Facebook Paid $10,000 To A 10-Year-Old For Hacking Instagram

An anonymous reader writes: Facebook has paid $10,000 to a 10-year-old hacker who discovered how one could hack into Instagram and delete comments made by users. Speaking to local publication Iltalehti, Jani said: "I would have been able to eliminate anyone, even Justin Bieber." The Finnish hacker just became the youngest person to receive cash from Facebook for hacking its products. The previous record was set by a 13-year-old back in 2013. What's funny is Jani isn't technically old enough to sign-up and use Facebook or Instagram, as it's supposed to be restricted to those under the age of 13. Jani found he could alter code on Instagram's servers and force-delete users' posts. This was confirmed by Facebook using a test account and patched in February, Facebook told Forbes. Facebook has received more than 2,400 valid submissions and awarded upwards of $4.3 million to over 800 researchers since the bounty program launched in 2011.

2400 security issues in 5 years

[El_Muerte_TDS]

That's more than 1 a day. Maybe Facebook should improve their software development.
And with 1 security issue a day do you really want to put your "private" info on that system.

UKism?

[LMariachi]

> it's supposed to be restricted to those under the age of 13

Is this an Anglicanism I don't know about? In U.S. English, "restricted to" means "only allowed for," e.g. "R-rated movies are restricted to viewers over 17." Viewers under 17 are restricted from viewing them.
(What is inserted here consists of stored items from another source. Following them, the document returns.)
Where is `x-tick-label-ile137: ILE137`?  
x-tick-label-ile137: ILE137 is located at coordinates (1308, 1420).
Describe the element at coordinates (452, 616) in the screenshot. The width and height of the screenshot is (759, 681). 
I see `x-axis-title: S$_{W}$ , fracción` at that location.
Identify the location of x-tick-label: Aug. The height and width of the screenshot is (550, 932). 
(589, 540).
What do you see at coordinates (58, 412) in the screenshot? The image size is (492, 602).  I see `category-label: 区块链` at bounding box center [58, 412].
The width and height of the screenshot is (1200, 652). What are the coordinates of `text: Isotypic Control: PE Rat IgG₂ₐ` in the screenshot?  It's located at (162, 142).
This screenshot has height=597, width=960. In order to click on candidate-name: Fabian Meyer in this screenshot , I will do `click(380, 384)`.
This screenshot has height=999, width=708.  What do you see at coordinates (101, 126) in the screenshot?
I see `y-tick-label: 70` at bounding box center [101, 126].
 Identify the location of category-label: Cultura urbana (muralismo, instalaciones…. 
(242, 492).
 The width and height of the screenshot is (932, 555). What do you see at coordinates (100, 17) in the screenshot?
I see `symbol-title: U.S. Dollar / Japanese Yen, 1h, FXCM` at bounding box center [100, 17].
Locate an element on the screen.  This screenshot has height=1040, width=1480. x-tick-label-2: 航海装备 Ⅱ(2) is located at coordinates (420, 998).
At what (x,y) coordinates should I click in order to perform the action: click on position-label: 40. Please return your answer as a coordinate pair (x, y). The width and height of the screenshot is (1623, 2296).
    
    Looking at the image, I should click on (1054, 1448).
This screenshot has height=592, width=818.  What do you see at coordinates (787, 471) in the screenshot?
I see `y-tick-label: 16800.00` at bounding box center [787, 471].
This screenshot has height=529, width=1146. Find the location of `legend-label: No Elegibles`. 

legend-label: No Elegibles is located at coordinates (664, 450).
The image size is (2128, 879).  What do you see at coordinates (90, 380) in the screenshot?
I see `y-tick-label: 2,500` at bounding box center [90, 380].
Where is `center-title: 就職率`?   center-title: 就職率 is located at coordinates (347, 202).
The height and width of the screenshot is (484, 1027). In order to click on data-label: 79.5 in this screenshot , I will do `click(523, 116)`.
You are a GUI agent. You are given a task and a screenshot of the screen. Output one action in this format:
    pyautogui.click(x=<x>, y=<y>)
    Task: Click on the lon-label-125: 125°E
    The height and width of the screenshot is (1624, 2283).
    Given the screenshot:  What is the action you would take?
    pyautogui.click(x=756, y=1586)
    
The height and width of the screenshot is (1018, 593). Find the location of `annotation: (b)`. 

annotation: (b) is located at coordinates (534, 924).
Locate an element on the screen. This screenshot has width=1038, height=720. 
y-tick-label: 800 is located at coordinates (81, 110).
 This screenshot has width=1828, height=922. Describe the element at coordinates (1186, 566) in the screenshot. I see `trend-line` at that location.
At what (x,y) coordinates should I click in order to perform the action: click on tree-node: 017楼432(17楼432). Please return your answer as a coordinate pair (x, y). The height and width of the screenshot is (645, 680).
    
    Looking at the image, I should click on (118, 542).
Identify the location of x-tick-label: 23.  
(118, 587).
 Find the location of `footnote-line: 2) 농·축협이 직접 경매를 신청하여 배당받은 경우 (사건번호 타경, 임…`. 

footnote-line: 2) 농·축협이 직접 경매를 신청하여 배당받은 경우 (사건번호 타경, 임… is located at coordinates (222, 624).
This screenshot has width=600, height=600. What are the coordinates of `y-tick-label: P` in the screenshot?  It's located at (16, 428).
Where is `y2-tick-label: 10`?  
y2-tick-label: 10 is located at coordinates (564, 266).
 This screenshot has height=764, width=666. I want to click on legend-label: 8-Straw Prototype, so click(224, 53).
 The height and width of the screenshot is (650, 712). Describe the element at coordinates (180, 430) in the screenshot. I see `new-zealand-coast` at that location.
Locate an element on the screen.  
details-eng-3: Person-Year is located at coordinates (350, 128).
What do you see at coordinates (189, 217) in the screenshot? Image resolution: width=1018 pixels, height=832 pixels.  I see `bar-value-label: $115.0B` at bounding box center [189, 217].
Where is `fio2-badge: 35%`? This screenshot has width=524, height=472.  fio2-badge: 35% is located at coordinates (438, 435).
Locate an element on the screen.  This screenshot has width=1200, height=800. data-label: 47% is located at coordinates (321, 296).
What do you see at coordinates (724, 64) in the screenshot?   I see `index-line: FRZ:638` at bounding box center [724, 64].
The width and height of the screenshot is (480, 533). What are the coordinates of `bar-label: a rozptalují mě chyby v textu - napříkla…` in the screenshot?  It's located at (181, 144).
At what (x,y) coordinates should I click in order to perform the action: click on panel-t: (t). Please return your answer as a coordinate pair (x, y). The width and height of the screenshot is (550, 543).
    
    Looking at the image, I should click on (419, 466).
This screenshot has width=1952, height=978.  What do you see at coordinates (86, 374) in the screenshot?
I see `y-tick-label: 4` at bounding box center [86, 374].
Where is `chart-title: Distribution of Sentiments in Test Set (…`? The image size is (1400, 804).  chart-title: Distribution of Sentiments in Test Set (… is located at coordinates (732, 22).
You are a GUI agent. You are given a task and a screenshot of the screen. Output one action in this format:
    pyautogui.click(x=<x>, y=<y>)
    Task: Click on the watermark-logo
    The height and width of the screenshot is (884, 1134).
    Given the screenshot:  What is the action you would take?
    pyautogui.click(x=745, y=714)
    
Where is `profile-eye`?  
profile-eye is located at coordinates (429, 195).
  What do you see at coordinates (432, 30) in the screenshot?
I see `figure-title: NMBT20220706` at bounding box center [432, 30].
That's the reason for these programs in the first

[waspleg]

place - that they don't have to hire anyone. It's another form of temp worker program. They don't owe benefits don't owe pension or 401k matching nor do they even have the possibility of being sued despite the kid being too young to work basically anywhere.

How much would they have paid a professional security firm or on staff IT to audit them and get this result?